Now we can use the values of 1 unit (Rs. 32) and 1 part (Rs. 24) to find the initial money for A and B.
Using the initial amounts derived in Question1.step2 (from Scenario 1):
A's initial money = 1 unit + Rs. 30 = Rs. 32 + Rs. 30 = Rs. 62
B's initial money = 2 units - Rs. 30 = (2 * Rs. 32) - Rs. 30 = Rs. 64 - Rs. 30 = Rs. 34
We can also check using the initial amounts derived in Question1.step3 (from Scenario 2):
A's initial money = 3 parts - Rs. 10 = (3 * Rs. 24) - Rs. 10 = Rs. 72 - Rs. 10 = Rs. 62
B's initial money = 1 part + Rs. 10 = Rs. 24 + Rs. 10 = Rs. 34
Both calculations confirm that A initially has Rs. 62 and B initially has Rs. 34.
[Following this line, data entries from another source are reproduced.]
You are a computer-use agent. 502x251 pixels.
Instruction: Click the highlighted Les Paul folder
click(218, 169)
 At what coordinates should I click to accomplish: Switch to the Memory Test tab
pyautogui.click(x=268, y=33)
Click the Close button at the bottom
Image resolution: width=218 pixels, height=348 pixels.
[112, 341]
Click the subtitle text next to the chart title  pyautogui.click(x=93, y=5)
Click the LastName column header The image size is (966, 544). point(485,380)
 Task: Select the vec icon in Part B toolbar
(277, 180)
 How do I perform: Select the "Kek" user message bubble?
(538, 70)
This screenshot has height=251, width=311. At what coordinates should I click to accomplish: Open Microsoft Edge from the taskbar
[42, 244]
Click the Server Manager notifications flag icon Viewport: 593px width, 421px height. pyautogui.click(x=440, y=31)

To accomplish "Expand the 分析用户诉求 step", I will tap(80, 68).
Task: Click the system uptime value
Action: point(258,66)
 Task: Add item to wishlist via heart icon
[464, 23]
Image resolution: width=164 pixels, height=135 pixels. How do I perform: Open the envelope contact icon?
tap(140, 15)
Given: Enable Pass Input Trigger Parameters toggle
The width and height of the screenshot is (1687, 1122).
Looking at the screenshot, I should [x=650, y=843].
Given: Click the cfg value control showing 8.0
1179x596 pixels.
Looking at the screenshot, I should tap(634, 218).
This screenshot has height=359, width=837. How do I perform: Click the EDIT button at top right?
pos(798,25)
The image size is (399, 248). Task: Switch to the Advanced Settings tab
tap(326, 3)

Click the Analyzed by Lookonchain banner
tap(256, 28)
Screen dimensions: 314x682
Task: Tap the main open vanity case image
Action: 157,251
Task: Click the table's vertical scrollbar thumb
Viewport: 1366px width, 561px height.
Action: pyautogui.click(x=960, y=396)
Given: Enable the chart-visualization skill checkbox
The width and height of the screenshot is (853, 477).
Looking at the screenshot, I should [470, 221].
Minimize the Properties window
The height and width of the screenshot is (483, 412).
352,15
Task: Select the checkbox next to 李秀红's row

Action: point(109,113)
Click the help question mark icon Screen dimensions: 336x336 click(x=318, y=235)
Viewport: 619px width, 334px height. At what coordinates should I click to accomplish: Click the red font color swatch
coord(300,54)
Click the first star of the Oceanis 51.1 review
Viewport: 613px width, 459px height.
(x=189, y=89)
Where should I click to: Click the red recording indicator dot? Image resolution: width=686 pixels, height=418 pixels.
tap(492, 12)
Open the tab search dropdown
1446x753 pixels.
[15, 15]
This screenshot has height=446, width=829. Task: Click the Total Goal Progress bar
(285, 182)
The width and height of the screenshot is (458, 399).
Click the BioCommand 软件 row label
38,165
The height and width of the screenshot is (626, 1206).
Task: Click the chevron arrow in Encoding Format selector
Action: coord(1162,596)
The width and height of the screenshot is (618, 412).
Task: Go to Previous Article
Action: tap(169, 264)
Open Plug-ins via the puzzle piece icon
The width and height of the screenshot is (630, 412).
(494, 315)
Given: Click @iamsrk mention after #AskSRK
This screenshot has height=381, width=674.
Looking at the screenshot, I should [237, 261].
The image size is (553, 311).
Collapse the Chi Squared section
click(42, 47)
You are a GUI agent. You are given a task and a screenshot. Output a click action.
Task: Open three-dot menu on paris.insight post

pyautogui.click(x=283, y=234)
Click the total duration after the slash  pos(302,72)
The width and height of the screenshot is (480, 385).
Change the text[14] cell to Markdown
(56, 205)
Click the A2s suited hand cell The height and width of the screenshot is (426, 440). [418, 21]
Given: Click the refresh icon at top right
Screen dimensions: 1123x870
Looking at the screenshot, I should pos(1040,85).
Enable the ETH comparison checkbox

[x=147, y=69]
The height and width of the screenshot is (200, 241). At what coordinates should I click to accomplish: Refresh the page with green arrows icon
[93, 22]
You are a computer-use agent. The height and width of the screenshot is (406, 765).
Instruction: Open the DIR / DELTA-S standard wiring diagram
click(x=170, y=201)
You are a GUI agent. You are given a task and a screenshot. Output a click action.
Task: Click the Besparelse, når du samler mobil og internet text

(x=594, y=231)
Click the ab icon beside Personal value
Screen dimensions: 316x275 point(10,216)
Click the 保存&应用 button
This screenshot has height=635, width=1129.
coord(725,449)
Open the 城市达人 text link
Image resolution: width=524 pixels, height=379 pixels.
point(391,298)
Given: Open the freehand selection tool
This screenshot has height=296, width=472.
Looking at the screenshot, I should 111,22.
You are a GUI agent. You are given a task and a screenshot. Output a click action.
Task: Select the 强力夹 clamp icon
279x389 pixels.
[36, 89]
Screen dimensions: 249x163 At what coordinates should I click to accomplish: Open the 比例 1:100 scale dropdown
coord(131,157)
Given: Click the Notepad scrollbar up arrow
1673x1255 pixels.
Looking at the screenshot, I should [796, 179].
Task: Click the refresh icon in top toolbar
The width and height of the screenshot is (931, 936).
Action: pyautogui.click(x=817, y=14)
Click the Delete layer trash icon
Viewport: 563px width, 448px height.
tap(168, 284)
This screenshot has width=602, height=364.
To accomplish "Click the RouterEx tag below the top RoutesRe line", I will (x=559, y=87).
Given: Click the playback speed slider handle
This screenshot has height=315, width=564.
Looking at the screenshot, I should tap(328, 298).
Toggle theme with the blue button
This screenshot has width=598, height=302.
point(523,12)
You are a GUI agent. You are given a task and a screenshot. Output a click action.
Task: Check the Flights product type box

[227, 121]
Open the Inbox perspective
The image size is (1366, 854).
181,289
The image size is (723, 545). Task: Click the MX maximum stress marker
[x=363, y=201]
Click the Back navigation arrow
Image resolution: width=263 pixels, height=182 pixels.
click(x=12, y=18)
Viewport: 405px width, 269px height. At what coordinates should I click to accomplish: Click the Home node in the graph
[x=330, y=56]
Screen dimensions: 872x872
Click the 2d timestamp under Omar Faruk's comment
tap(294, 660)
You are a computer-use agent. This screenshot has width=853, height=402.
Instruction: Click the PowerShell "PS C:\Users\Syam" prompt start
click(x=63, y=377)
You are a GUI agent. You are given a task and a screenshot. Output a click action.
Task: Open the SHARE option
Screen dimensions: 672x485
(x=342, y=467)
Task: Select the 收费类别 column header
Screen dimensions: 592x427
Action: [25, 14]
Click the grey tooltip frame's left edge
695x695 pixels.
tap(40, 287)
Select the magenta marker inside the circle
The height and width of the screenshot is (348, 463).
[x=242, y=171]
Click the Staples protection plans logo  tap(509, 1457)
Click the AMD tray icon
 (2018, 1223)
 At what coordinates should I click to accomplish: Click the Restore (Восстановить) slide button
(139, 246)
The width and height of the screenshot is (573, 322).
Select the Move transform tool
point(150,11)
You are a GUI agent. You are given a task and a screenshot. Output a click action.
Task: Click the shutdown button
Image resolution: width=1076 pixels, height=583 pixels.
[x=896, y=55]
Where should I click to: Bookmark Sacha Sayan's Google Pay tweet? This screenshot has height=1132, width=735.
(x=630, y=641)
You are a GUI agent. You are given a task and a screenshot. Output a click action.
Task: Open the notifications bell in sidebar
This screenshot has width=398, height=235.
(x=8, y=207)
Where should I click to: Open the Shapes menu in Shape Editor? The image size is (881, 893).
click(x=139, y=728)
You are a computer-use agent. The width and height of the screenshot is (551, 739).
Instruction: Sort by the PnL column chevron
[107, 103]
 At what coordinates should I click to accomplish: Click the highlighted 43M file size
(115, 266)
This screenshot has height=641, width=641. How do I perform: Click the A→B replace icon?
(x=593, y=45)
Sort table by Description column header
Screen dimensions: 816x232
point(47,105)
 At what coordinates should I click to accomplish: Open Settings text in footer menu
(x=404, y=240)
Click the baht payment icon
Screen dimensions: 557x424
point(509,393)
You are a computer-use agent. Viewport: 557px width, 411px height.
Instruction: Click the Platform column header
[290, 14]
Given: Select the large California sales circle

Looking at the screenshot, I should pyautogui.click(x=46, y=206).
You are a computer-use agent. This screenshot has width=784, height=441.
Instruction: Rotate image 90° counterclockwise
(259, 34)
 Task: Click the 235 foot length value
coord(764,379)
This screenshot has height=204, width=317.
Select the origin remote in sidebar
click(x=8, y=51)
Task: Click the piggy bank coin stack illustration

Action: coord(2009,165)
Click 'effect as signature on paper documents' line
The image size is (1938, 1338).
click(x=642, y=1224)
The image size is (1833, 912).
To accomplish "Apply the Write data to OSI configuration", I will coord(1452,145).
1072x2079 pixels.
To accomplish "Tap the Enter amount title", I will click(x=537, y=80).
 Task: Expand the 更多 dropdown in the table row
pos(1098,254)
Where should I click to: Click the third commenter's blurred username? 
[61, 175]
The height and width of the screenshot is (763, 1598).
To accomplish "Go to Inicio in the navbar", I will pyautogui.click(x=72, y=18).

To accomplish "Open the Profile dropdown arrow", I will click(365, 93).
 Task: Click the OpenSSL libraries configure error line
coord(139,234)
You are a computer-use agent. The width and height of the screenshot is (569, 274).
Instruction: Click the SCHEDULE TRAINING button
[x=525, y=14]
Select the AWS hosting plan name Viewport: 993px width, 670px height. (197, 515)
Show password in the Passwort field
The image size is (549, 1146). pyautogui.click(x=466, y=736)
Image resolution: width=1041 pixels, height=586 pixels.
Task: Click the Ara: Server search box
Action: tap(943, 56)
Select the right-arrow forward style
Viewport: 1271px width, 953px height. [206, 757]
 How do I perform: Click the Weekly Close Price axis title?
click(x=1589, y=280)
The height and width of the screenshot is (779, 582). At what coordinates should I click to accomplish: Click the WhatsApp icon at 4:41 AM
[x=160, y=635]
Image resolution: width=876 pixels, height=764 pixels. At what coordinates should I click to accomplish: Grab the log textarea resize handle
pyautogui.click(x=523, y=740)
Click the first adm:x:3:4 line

**step8** Verifying the solution

Let's verify our answer with the original problem statements:
Initial money: A = Rs. 62, B = Rs. 34.
Check Condition 1: If A gives Rs. 30 to B.
A's new money = Rs. 62 - Rs. 30 = Rs. 32.
B's new money = Rs. 34 + Rs. 30 = Rs. 64.
Is B's new money twice A's new money? Yes, Rs. 64 is 2 times Rs. 32. (64 = 2 * 32)
Check Condition 2: If B gives Rs. 10 to A.
A's new money = Rs. 62 + Rs. 10 = Rs. 72.
B's new money = Rs. 34 - Rs. 10 = Rs. 24.
Is A's new money thrice B's new money? Yes, Rs. 72 is 3 times Rs. 24. (72 = 3 * 24)
Both conditions are satisfied.
Therefore, A has Rs. 62 and B has Rs. 34.